Santa Cruz Tech Beat


Two locals make Tech Crunch list of 10 Men Making Waves for Women in Tech

by Ruthie Farmer
Tech Crunch

[Editor’s note: Kudos to two locals who made the Tech Crunch list 10 Men Making Waves For Women In Tech: (1) Charlie McDowell, UCSC Associate Dean of Engineering for Undergraduate Affairs and Computer Science Professor, and (2) Jacob Martinez, Founder and Executive Director of Digital NEST.]

On September 20, UN Women announced the HeForShe campaign, an effort to invite men and boys to join in advocating for gender equality. Actress and UN Women Ambassador Emma Watson of Harry Potter fame gave a moving speech to launch the campaign, which has been met with both cheers and criticism from the media.

When it comes to the hotly debated issue of women in technology, male advocates are particularly important. Female role models are often cited as one of the major issues to address for women in tech – the “you can’t be what you can’t see mantra” – but expecting the minority group to do all the outreach and mentoring to increase their own participation is a losing proposition. Men make up 74 percent of the tech workforce while only 24 percent of CIO positions at Fortune 100 companies were held by women [PDF] in 2012.

The fact is, we all make and inhabit the culture of our industry, and we all need to participate in fixing it. Men are an essential part of the solution. According to research from the National Center for Women & Information Technology (NCWIT), “Men are often the leaders, power holders, and gatekeepers in the computing workplace. Enlisting men’s participation is vital for change efforts to be truly effective.”

<… skipping to the list sections on Charlie McDowell and Jacob Martinez…>

Charlie McDowell

Charlie McDowell, (Photo source: NCWIT)

Charlie McDowell, UCSC Associate Dean of Engineering for Undergraduate Affairs and Computer Science Professor (Photo source: NCWIT)

Complete with an aging Volvo wagon and a signature beard, McDowell is the picture of a UC Santa Cruz professor. He’s also a tireless advocate for women in tech at UCSC, across California and nationwide – usually quietly behind the scenes.

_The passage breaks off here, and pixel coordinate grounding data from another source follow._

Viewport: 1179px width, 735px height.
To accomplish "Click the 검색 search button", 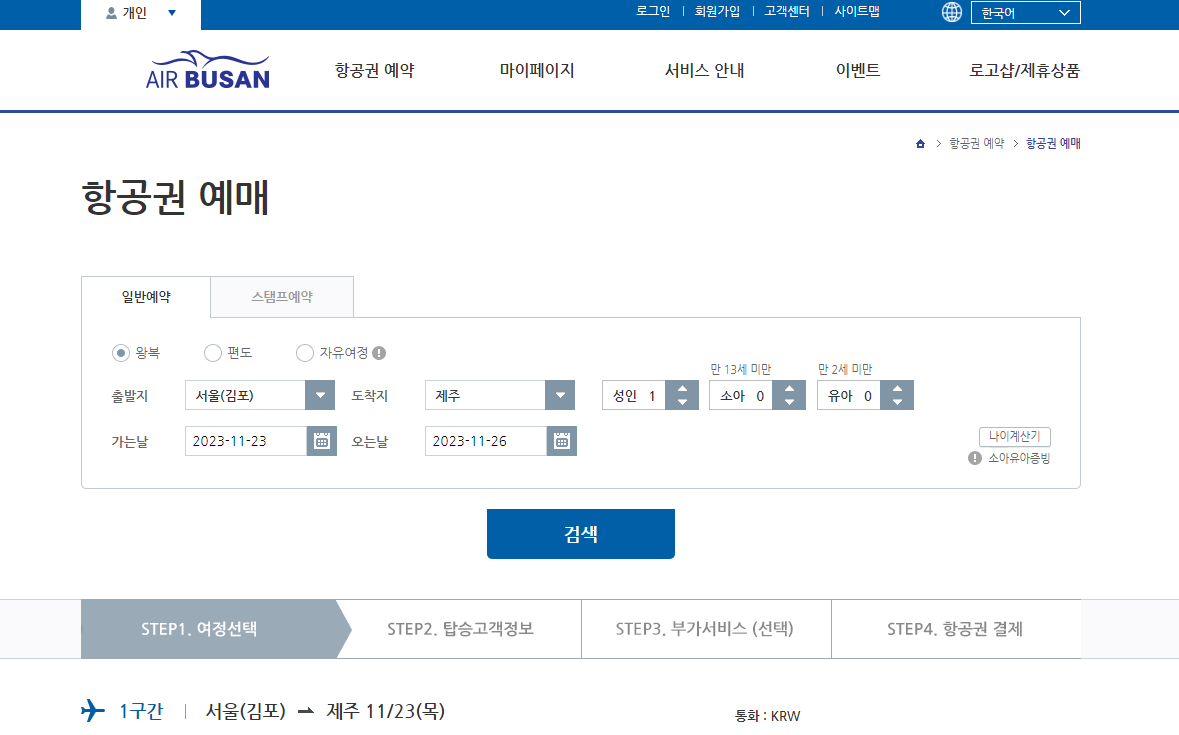I will [x=580, y=533].
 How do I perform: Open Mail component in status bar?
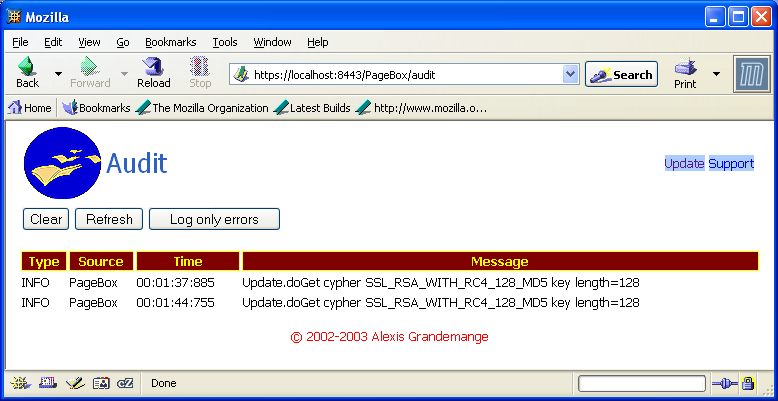point(47,383)
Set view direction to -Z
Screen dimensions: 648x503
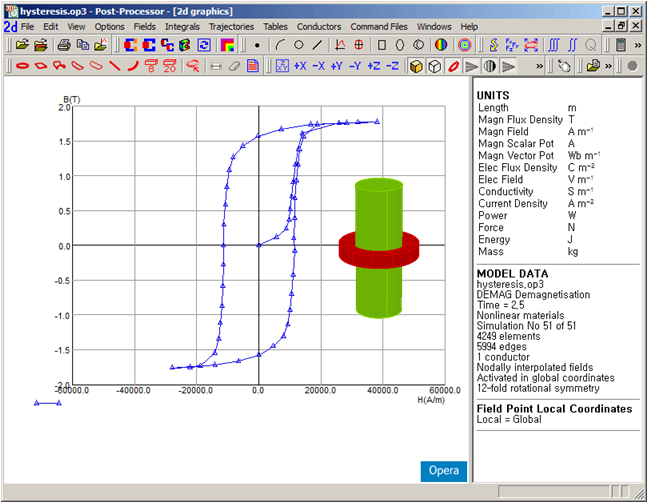[x=391, y=66]

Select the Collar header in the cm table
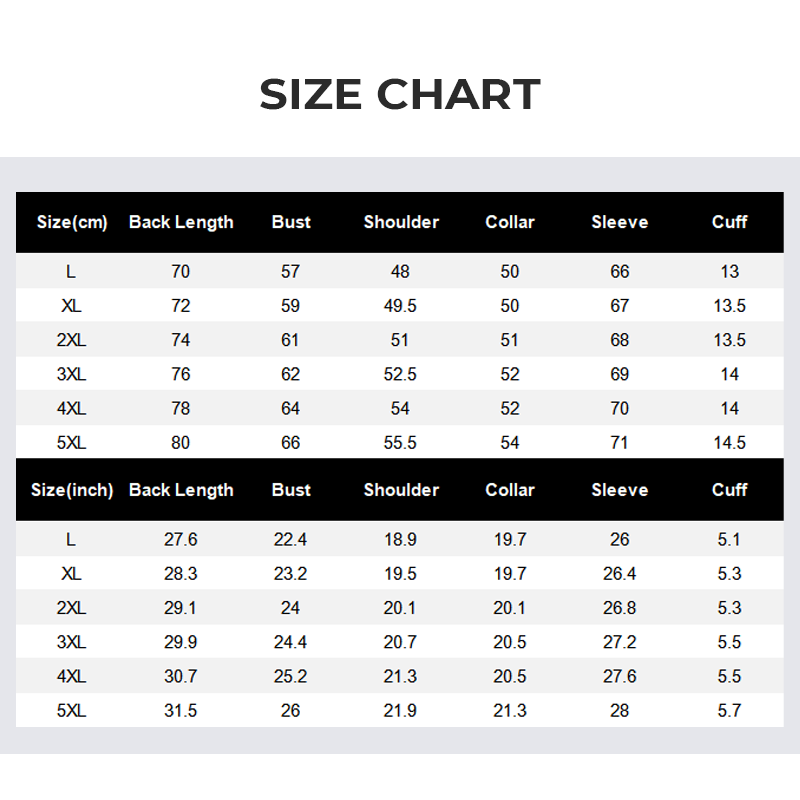click(510, 222)
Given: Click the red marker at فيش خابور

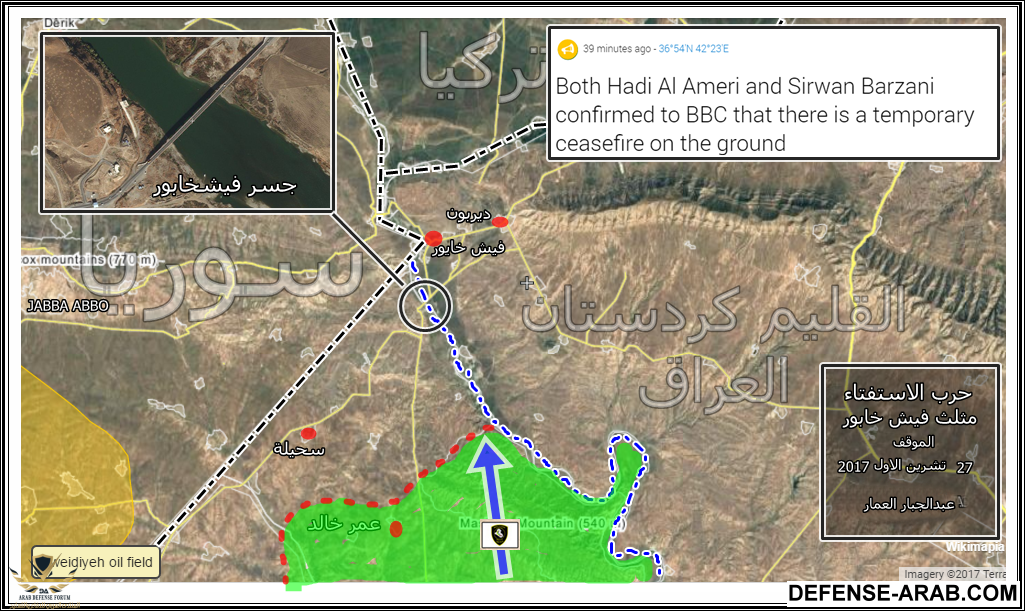Looking at the screenshot, I should (433, 238).
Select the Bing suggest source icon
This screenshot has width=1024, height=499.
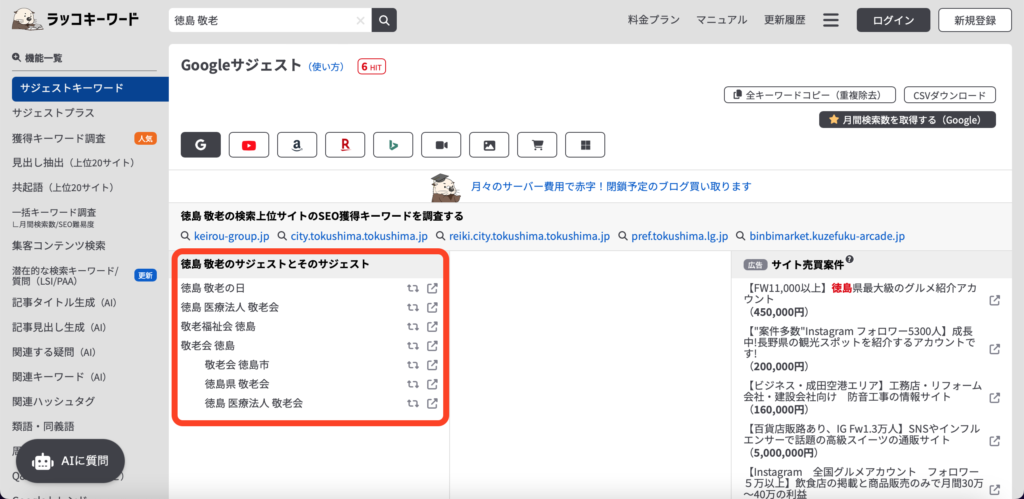(x=393, y=145)
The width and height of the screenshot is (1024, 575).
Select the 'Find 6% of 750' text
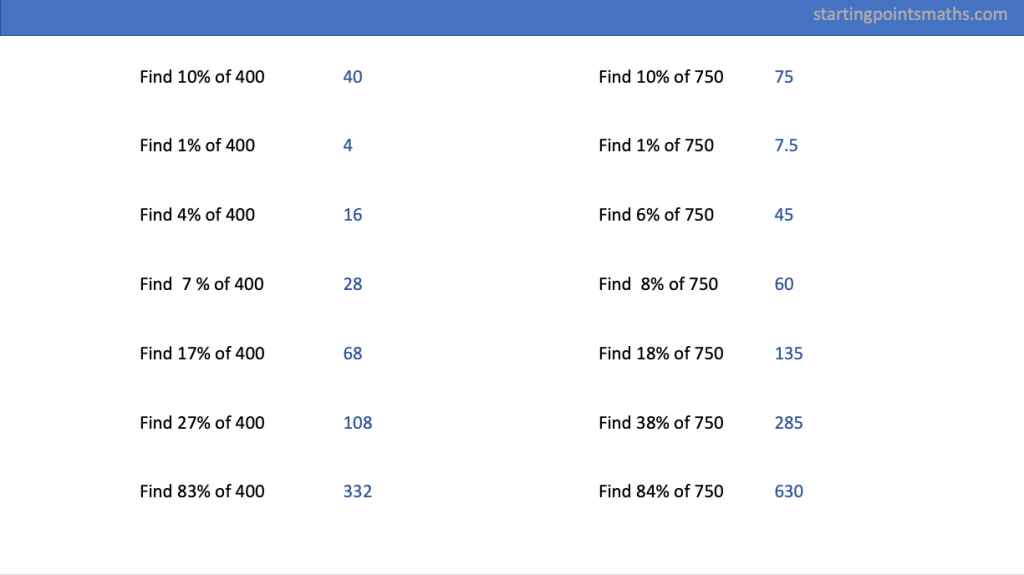click(656, 215)
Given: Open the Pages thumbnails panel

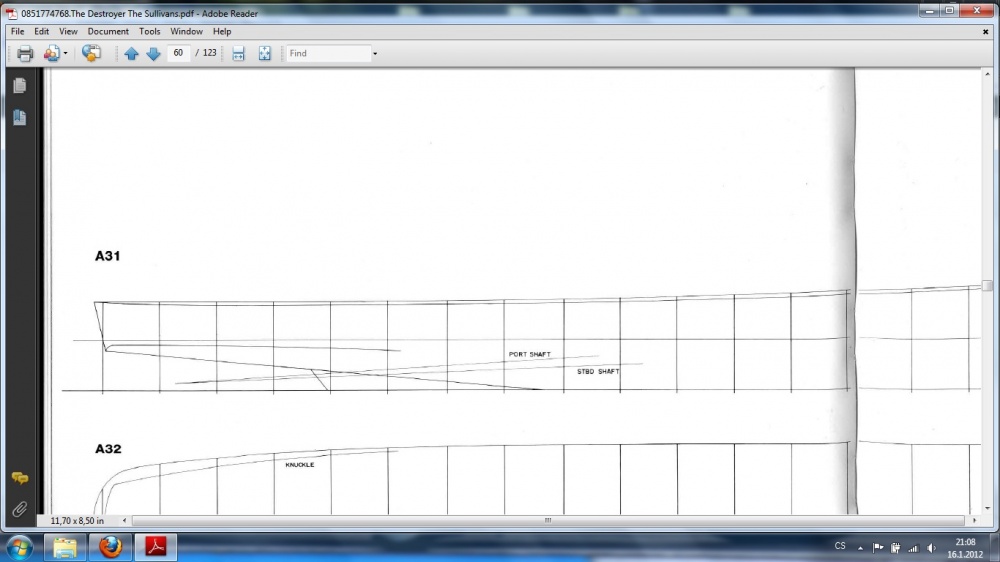Looking at the screenshot, I should (x=20, y=85).
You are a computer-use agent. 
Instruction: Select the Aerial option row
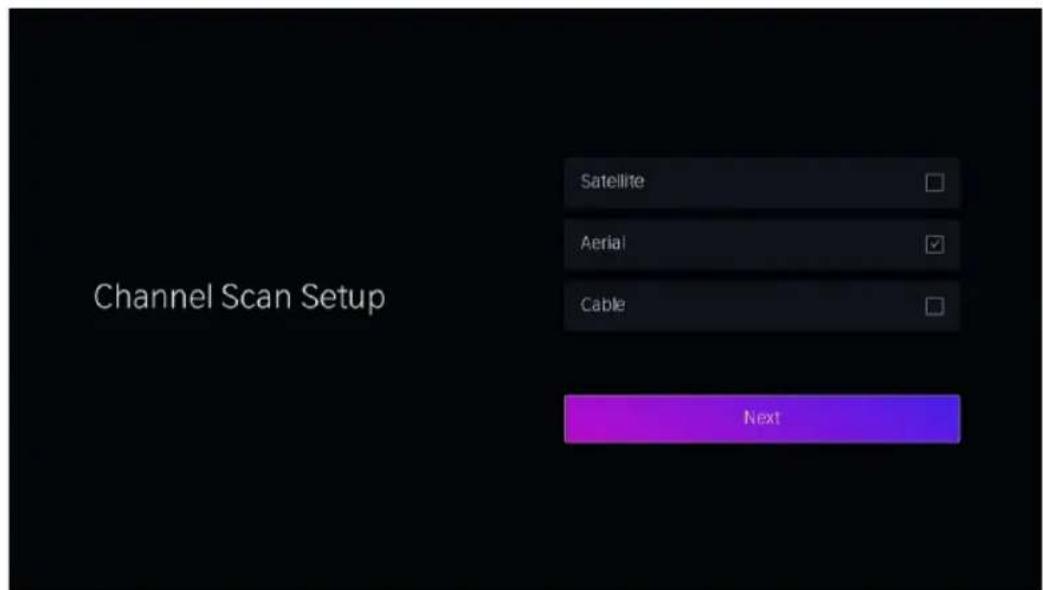coord(762,244)
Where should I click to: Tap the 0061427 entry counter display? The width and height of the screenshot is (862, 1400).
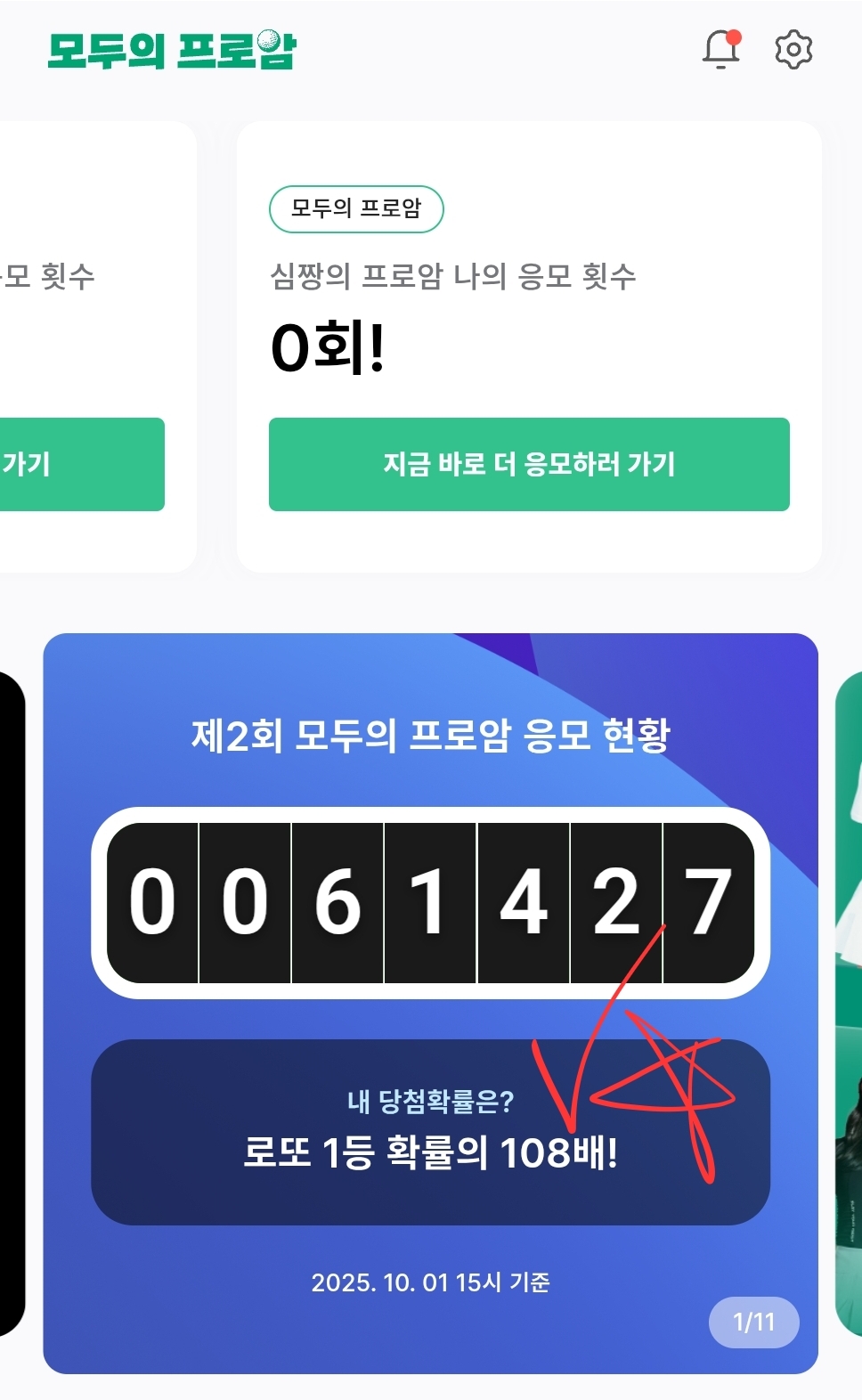[430, 903]
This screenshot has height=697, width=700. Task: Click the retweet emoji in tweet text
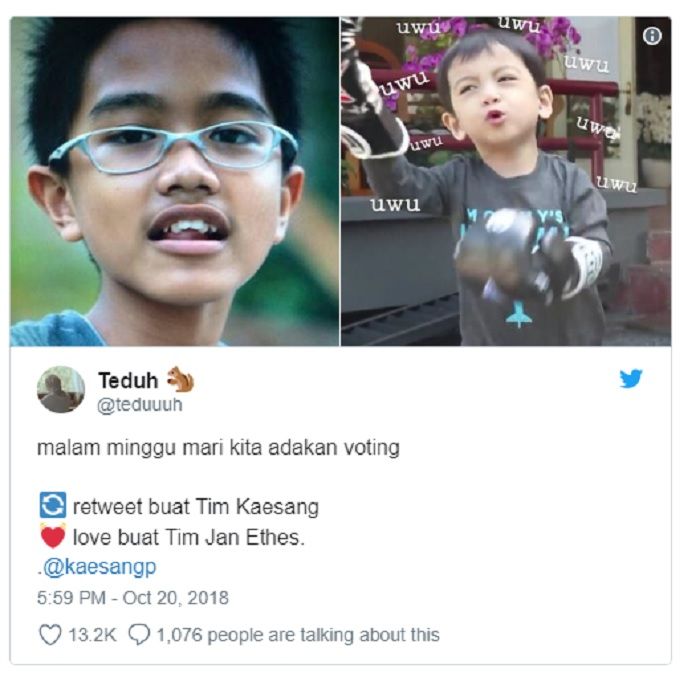(52, 505)
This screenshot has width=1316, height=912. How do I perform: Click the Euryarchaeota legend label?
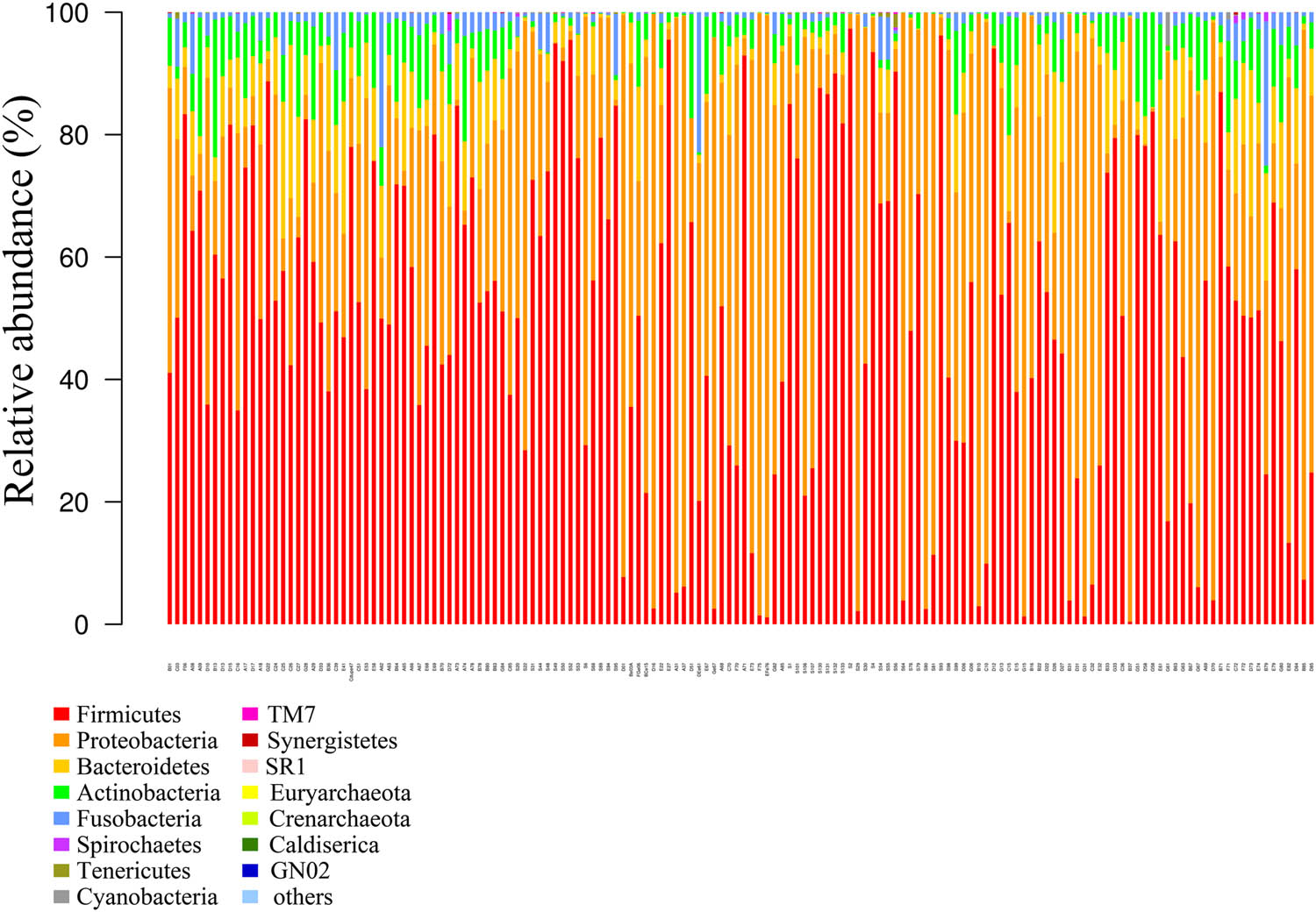[x=340, y=794]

Locally he organizes the annual Bay Area Aspirations Awards, which recognizes 50 technical high school girls with a gala event at the San Jose Tech museum. He has established a $16,000 scholarship for women in computer science at UCSC and facilitated many other California schools following suit. Nationally he co-chairs the Academic Alliance of NCWIT, an alliance of more than 350 universities, and serves on multiple project teams working to advance the participation of women in undergraduate computer science programs.

Jacob Martinez

Jacob Martinez (right), Founder and Executive Director of Digital NEST. (photo source: NCWIT)

Jacob Martinez (right), Founder and Executive Director of Digital NEST. (photo source: NCWIT)

Just a short drive from Silicon Valley, but worlds apart in terms of industries, Jacob Martinez has spent 11 years building the next generation of Latinas in tech through the Watsonville TEC (Tecnología-Educación-Comunidad) project.

He has been successful in inspiring Latinas from this farming community to move into post secondary education and careers in the tech, with many of his students receiving awards and scholarships. He is the author of multiple publications on engaging Latinas in technology careers. His latest project, Digital NEST, will be a hip work/makerspace where young people can come together to learn skills, innovate, and create their futures. “All these kids were motivated to get into tech, but they didn’t have access,” Martinez said. “I always thought to myself, ‘What would the outcome be like if they had the access?’”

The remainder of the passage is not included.